Try it:
Verbatim output required. Print the data in full.

(Dataset entries)
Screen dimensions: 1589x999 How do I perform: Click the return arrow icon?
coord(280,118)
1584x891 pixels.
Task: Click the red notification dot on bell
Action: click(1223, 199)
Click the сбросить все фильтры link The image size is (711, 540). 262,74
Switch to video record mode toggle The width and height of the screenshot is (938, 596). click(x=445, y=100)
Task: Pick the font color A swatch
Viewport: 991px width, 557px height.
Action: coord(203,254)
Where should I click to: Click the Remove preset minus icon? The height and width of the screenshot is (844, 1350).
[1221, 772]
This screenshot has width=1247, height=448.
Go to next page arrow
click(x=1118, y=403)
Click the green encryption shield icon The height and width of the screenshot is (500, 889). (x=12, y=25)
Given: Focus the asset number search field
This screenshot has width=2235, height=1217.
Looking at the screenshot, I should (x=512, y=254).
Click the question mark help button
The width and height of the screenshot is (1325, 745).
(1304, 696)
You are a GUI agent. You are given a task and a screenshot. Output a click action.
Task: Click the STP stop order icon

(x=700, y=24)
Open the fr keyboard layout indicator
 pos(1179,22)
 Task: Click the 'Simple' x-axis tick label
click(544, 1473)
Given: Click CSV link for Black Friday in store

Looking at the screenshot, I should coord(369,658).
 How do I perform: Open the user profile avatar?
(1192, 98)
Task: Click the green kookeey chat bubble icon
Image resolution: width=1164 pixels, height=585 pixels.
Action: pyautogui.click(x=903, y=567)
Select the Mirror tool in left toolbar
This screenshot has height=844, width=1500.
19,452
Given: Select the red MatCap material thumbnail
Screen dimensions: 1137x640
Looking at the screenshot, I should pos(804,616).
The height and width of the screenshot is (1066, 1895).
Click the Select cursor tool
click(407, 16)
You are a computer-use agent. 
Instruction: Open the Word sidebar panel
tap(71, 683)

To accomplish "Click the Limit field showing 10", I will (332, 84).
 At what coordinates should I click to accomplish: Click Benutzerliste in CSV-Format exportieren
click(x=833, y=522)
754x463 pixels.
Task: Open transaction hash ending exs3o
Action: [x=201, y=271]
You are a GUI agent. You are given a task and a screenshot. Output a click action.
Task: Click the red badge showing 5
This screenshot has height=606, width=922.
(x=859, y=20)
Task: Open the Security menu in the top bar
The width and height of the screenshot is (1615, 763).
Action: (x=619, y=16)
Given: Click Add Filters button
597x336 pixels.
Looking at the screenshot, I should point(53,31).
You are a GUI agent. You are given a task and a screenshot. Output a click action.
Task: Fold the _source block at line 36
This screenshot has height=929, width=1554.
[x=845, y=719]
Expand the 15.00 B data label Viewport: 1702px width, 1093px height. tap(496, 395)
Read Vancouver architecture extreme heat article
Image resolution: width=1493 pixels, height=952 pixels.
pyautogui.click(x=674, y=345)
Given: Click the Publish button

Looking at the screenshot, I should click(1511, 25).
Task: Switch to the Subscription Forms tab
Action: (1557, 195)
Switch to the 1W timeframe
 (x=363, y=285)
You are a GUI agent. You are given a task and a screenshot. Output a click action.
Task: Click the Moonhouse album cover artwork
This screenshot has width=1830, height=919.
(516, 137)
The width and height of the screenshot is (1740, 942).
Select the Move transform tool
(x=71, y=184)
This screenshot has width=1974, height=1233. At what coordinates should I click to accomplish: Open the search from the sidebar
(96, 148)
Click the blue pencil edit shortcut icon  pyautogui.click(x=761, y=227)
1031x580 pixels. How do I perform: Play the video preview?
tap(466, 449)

The completed task:
Screen dimensions: 1589x999 How do I perform: Click the return arrow icon?
coord(280,118)
1584x891 pixels.
Task: Click the red notification dot on bell
Action: click(1223, 199)
Click the сбросить все фильтры link The image size is (711, 540). 262,74
Switch to video record mode toggle The width and height of the screenshot is (938, 596). click(x=445, y=100)
Task: Pick the font color A swatch
Viewport: 991px width, 557px height.
Action: coord(203,254)
Where should I click to: Click the Remove preset minus icon? The height and width of the screenshot is (844, 1350).
[1221, 772]
This screenshot has width=1247, height=448.
Go to next page arrow
click(x=1118, y=403)
Click the green encryption shield icon The height and width of the screenshot is (500, 889). (x=12, y=25)
Given: Focus the asset number search field
This screenshot has width=2235, height=1217.
Looking at the screenshot, I should (x=512, y=254).
Click the question mark help button
The width and height of the screenshot is (1325, 745).
(1304, 696)
You are a GUI agent. You are given a task and a screenshot. Output a click action.
Task: Click the STP stop order icon

(x=700, y=24)
Open the fr keyboard layout indicator
 pos(1179,22)
 Task: Click the 'Simple' x-axis tick label
click(544, 1473)
Given: Click CSV link for Black Friday in store

Looking at the screenshot, I should coord(369,658).
 How do I perform: Open the user profile avatar?
(1192, 98)
Task: Click the green kookeey chat bubble icon
Image resolution: width=1164 pixels, height=585 pixels.
Action: pyautogui.click(x=903, y=567)
Select the Mirror tool in left toolbar
This screenshot has height=844, width=1500.
19,452
Given: Select the red MatCap material thumbnail
Screen dimensions: 1137x640
Looking at the screenshot, I should pos(804,616).
The height and width of the screenshot is (1066, 1895).
Click the Select cursor tool
click(407, 16)
You are a computer-use agent. 
Instruction: Open the Word sidebar panel
tap(71, 683)

To accomplish "Click the Limit field showing 10", I will (332, 84).
 At what coordinates should I click to accomplish: Click Benutzerliste in CSV-Format exportieren
click(x=833, y=522)
754x463 pixels.
Task: Open transaction hash ending exs3o
Action: [x=201, y=271]
You are a GUI agent. You are given a task and a screenshot. Output a click action.
Task: Click the red badge showing 5
This screenshot has height=606, width=922.
(x=859, y=20)
Task: Open the Security menu in the top bar
The width and height of the screenshot is (1615, 763).
Action: (x=619, y=16)
Given: Click Add Filters button
597x336 pixels.
Looking at the screenshot, I should point(53,31).
You are a GUI agent. You are given a task and a screenshot. Output a click action.
Task: Fold the _source block at line 36
This screenshot has height=929, width=1554.
[x=845, y=719]
Expand the 15.00 B data label Viewport: 1702px width, 1093px height. tap(496, 395)
Read Vancouver architecture extreme heat article
Image resolution: width=1493 pixels, height=952 pixels.
pyautogui.click(x=674, y=345)
Given: Click the Publish button

Looking at the screenshot, I should click(1511, 25).
Task: Switch to the Subscription Forms tab
Action: (1557, 195)
Switch to the 1W timeframe
 (x=363, y=285)
You are a GUI agent. You are given a task and a screenshot. Output a click action.
Task: Click the Moonhouse album cover artwork
This screenshot has width=1830, height=919.
(516, 137)
The width and height of the screenshot is (1740, 942).
Select the Move transform tool
(x=71, y=184)
This screenshot has width=1974, height=1233. At what coordinates should I click to accomplish: Open the search from the sidebar
(96, 148)
Click the blue pencil edit shortcut icon  pyautogui.click(x=761, y=227)
1031x580 pixels. How do I perform: Play the video preview?
tap(466, 449)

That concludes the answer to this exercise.